Dataset items
————————
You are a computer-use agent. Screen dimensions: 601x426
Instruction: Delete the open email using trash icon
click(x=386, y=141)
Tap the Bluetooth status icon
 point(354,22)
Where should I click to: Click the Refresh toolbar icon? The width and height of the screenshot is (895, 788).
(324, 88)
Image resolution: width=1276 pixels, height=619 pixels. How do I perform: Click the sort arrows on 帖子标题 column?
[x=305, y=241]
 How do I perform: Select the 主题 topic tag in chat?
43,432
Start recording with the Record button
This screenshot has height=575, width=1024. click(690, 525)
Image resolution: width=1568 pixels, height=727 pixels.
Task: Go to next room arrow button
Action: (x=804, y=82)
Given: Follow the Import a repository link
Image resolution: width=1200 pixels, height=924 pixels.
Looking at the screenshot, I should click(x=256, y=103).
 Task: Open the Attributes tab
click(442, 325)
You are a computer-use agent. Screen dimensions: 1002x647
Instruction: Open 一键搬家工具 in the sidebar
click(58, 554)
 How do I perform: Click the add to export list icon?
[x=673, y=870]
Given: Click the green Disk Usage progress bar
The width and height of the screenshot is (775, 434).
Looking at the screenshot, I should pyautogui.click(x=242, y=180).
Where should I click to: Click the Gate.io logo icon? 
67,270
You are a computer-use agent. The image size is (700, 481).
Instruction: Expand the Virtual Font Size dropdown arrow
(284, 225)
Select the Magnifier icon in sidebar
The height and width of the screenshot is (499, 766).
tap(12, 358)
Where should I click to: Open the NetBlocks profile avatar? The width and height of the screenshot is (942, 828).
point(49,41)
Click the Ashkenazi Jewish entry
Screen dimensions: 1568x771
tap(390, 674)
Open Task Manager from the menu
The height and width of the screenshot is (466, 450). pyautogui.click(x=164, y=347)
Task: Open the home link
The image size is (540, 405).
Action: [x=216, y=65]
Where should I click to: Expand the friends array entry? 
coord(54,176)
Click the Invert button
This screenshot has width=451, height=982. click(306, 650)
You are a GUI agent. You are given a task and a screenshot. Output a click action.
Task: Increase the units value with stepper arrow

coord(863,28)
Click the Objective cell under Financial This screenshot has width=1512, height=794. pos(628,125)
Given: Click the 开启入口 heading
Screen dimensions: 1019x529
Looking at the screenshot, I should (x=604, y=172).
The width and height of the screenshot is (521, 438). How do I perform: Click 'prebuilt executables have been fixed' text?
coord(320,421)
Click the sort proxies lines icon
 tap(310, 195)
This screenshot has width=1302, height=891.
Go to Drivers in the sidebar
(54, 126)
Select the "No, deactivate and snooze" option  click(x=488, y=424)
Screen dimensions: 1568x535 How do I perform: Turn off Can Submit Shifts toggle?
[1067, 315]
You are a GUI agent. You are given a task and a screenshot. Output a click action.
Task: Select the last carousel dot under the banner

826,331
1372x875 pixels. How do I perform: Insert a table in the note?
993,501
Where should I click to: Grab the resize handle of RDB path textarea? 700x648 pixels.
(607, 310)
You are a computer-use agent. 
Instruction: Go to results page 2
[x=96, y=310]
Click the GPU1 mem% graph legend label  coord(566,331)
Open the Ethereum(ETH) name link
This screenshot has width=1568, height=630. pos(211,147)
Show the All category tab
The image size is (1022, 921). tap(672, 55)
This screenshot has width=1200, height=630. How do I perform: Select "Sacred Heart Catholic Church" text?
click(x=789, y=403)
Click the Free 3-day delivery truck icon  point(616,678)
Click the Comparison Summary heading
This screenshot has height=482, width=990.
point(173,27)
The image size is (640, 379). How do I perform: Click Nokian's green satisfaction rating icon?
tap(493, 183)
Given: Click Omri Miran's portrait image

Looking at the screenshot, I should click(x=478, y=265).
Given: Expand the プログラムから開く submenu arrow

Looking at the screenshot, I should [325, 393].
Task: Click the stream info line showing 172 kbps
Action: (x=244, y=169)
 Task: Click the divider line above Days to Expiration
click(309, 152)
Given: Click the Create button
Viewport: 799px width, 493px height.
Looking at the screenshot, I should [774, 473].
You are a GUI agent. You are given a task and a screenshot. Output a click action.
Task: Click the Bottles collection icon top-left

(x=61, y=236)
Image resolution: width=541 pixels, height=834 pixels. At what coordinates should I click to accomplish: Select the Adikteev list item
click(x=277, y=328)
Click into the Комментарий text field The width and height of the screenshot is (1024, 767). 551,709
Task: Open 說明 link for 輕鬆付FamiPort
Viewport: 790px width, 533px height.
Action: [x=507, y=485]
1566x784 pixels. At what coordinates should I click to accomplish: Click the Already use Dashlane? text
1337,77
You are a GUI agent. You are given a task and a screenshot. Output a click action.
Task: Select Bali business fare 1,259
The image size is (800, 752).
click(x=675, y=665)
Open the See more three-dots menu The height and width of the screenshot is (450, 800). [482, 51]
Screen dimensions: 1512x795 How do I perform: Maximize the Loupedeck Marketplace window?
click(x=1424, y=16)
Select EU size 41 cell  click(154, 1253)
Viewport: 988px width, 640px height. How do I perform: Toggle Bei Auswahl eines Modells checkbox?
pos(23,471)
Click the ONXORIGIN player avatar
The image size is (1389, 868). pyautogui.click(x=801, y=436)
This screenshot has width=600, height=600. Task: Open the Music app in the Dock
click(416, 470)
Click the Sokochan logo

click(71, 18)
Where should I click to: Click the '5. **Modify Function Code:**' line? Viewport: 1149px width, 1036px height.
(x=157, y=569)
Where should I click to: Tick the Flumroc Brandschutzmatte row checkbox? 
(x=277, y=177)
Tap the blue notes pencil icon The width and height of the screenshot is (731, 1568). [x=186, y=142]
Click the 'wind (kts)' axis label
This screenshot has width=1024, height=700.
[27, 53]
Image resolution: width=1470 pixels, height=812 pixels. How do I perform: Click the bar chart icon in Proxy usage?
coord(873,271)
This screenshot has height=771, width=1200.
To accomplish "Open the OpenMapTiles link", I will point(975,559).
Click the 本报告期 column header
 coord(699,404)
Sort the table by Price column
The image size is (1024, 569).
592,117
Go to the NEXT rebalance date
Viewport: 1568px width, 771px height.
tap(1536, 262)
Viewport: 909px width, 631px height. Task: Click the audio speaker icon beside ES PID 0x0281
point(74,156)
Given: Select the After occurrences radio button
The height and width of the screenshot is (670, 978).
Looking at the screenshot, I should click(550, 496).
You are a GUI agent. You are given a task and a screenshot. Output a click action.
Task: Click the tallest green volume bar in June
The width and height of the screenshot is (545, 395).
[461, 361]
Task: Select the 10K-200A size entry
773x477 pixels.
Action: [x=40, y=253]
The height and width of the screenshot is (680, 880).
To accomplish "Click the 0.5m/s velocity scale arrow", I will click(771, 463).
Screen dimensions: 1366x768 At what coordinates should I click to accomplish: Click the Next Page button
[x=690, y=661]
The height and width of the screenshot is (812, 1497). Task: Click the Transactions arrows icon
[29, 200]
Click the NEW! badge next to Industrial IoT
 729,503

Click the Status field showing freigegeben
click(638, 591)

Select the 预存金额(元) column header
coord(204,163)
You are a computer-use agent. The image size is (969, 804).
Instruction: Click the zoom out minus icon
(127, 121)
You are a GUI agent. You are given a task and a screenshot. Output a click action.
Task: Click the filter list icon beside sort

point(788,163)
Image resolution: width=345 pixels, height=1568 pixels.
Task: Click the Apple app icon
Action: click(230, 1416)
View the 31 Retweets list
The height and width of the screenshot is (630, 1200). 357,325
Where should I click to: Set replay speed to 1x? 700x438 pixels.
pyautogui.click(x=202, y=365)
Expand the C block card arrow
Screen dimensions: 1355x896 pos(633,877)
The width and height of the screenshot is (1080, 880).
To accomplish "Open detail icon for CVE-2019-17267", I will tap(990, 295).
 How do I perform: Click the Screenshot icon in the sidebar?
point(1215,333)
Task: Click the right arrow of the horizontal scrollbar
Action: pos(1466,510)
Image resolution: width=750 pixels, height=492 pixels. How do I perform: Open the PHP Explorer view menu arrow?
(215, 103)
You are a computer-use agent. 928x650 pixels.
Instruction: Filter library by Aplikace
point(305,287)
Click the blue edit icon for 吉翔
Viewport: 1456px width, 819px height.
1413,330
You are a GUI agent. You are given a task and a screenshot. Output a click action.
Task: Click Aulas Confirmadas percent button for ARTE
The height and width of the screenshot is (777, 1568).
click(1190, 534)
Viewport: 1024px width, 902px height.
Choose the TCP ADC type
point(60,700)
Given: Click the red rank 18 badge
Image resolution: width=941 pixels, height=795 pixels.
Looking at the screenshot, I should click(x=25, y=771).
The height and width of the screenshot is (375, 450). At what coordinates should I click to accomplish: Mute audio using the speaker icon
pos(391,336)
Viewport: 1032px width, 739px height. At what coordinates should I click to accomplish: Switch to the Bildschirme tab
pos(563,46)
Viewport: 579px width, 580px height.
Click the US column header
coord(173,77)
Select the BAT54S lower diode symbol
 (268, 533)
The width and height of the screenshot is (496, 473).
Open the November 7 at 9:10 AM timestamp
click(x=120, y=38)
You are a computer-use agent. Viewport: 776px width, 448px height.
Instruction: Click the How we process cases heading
————————
■ **Your instructions**
Show the lines of the records that include the string "computer".

■ **Exercise output**
You are a computer-use agent. Screen dimensions: 601x426
You are a computer-use agent. Screen dimensions: 1002x647
You are a computer-use agent. The image size is (700, 481).
You are a computer-use agent. 
You are a computer-use agent. The image size is (969, 804).
You are a computer-use agent. 928x650 pixels.
You are a computer-use agent. Viewport: 776px width, 448px height.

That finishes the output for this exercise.